We have over a thousand classes, and yes, they’re really free.

Where are the campuses?

We have six main campuses in San Diego. There’s the Educational Cultural Complex in Southeast San Diego. Centre City is our downtown campus. Mid-City is on Fairmount near University. There’s also North City on Aero Drive, West City in Point Loma, and Cesar Chavez next to Chicano Park.

What kinds of job training or certificate classes are available, and who takes them?

I’ll start with your second question first. We serve about 100,000 students annually in our main six campuses. The people who take our classes include both those who are looking to start new careers as well as those who just want to step up their skills to make themselves more valuable in their field. Then, there are also people who need the more basic skills, like reading and writing, and others who want to try something new, like a cooking class. Our students are adults of all ages.

Our job training/certificate programs include automotive, child development, clothing construction, computers, culinary arts, electronics, graphics, metal trades, nursing assistant, office skills, plumbing, upholstery, web skills, welding, and HVAC [heating and air conditioning].

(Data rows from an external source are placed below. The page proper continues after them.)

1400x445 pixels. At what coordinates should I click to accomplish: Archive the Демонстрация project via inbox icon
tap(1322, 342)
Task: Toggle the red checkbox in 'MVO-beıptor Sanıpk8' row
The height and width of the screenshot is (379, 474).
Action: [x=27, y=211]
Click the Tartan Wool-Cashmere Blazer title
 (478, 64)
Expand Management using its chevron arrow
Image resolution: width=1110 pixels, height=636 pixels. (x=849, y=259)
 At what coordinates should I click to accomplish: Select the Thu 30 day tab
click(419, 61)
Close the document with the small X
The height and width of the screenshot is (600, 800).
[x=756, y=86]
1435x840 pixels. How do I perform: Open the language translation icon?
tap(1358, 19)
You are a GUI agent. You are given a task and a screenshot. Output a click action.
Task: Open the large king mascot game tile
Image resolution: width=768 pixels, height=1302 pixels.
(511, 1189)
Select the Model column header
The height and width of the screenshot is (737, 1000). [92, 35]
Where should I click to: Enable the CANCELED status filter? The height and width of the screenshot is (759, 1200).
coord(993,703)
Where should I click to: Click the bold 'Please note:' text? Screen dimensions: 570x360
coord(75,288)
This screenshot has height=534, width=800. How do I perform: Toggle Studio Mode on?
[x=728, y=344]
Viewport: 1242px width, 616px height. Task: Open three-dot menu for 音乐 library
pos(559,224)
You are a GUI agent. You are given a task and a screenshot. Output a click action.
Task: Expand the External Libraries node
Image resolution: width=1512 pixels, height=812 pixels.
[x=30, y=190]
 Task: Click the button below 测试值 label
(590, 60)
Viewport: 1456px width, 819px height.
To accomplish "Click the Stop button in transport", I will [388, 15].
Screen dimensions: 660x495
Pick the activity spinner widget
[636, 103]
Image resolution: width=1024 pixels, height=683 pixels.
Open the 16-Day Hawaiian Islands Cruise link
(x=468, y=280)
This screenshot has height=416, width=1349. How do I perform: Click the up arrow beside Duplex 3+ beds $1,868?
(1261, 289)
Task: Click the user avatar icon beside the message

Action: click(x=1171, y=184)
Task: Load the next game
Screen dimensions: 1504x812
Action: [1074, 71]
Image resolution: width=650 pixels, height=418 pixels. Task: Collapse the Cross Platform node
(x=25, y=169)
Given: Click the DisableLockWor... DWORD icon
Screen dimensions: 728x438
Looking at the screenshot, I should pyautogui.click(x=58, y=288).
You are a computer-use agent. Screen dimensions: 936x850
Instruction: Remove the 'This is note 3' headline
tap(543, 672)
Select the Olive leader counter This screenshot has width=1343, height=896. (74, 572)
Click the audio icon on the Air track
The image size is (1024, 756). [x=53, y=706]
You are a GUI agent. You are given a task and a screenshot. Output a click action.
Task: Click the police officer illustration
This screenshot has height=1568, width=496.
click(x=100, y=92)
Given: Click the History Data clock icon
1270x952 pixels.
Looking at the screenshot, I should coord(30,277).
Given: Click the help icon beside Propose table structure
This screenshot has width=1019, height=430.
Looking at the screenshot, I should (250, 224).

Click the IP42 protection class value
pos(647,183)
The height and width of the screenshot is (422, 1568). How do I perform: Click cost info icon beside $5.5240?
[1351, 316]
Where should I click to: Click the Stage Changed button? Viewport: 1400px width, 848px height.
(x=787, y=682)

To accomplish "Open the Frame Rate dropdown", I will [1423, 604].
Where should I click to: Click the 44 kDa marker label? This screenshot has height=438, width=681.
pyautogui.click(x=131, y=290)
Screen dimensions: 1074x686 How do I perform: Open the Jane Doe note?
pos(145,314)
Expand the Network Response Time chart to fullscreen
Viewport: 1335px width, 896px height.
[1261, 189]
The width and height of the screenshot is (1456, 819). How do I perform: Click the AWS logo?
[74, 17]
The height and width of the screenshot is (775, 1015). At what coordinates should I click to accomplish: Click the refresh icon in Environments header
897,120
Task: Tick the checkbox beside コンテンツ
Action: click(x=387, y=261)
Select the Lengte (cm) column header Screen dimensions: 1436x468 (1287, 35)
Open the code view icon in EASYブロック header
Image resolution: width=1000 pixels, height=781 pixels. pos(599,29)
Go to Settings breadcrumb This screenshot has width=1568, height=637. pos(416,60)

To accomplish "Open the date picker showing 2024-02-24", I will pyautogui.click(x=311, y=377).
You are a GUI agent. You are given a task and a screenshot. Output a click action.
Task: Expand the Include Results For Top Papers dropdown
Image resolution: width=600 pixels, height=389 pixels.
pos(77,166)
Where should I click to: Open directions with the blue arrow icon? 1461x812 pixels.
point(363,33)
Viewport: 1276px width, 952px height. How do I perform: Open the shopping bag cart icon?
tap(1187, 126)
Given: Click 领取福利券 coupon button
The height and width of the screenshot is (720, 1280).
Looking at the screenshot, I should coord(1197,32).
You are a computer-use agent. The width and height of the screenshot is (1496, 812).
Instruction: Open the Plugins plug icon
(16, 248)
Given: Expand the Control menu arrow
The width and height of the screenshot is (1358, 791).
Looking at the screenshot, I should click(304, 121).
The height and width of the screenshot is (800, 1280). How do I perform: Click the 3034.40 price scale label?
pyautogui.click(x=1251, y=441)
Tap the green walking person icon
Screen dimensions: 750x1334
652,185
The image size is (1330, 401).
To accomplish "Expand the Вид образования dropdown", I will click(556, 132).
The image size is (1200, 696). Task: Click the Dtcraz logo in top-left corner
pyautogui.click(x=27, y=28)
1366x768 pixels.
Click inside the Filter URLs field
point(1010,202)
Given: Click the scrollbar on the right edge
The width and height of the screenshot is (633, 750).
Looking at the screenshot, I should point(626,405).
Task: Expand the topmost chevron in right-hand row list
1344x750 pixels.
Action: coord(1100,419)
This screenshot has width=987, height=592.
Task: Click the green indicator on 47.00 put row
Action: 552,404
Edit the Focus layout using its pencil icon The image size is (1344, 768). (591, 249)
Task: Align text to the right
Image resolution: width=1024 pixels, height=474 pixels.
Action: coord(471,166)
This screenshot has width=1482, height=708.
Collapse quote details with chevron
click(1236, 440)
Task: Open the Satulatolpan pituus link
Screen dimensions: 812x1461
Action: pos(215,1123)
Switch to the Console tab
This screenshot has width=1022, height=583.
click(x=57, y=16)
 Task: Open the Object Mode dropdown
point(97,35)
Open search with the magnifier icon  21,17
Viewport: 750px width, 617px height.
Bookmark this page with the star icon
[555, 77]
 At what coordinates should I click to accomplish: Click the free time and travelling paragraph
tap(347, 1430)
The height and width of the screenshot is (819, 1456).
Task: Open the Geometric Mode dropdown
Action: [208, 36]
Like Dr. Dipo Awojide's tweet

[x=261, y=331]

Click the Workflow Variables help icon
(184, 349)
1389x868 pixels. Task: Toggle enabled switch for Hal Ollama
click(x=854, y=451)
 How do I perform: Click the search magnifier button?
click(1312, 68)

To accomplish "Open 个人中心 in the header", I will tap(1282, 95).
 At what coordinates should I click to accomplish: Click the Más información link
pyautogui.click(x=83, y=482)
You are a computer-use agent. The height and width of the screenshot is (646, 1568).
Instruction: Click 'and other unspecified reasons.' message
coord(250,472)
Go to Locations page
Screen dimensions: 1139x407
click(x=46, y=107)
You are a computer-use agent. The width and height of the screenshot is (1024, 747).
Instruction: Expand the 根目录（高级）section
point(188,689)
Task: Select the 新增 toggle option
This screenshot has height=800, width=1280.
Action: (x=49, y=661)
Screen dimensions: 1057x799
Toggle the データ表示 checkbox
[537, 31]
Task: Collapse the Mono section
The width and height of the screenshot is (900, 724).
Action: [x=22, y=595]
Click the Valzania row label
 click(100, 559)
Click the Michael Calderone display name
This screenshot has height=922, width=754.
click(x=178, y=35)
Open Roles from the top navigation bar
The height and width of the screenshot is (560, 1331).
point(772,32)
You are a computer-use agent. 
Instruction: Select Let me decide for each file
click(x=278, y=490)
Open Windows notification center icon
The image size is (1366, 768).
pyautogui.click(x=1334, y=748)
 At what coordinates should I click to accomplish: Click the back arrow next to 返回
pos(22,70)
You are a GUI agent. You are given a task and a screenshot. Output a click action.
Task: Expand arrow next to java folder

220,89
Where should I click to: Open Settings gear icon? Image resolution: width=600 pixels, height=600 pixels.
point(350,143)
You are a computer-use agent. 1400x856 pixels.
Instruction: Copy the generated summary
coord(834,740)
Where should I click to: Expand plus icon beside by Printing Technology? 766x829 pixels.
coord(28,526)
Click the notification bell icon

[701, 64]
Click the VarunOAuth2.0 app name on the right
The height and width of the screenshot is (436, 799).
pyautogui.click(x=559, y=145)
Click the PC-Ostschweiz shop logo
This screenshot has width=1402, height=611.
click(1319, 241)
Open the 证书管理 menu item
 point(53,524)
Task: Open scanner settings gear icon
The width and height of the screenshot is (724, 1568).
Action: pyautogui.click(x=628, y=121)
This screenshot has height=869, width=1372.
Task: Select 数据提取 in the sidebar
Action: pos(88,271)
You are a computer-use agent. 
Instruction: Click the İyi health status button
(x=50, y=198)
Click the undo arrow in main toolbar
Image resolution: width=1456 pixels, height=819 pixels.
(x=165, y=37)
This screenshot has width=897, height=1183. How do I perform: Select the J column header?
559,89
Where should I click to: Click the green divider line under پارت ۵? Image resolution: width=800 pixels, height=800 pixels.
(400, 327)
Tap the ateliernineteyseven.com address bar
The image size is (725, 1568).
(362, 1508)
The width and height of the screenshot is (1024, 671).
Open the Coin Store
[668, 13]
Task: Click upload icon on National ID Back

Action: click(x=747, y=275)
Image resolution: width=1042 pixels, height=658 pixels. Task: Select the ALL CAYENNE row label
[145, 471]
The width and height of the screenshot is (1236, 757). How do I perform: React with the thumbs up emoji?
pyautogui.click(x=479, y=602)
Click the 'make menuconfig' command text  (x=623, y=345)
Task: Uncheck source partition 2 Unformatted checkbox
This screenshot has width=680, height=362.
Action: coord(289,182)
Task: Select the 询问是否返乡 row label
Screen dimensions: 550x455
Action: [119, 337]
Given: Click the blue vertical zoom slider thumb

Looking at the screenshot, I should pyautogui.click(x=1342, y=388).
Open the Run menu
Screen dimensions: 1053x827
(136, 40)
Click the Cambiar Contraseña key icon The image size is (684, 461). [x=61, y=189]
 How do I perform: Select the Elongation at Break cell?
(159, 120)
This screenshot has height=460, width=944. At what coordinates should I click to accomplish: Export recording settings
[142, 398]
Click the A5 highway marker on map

Within these areas, there are shorter certificates. For example, we have three programs in automotive technology. There’s auto technician, where you can learn to repair cars. Then, there’s auto body and paint technician, and auto upholstery. Also, in our culinary program, we have culinary arts as well as professional bakeshop.

Last fall, there were a couple of women in the auto technician class, which is sometimes unusual. One of the gals took the class because she was tired of not knowing how to fix her car. She loved it and learned that she could go through a series of classes and get a certificate that would allow her to start working in the automotive industry. Her original intent wasn’t to get an automotive job but she left with the training that would make that possible.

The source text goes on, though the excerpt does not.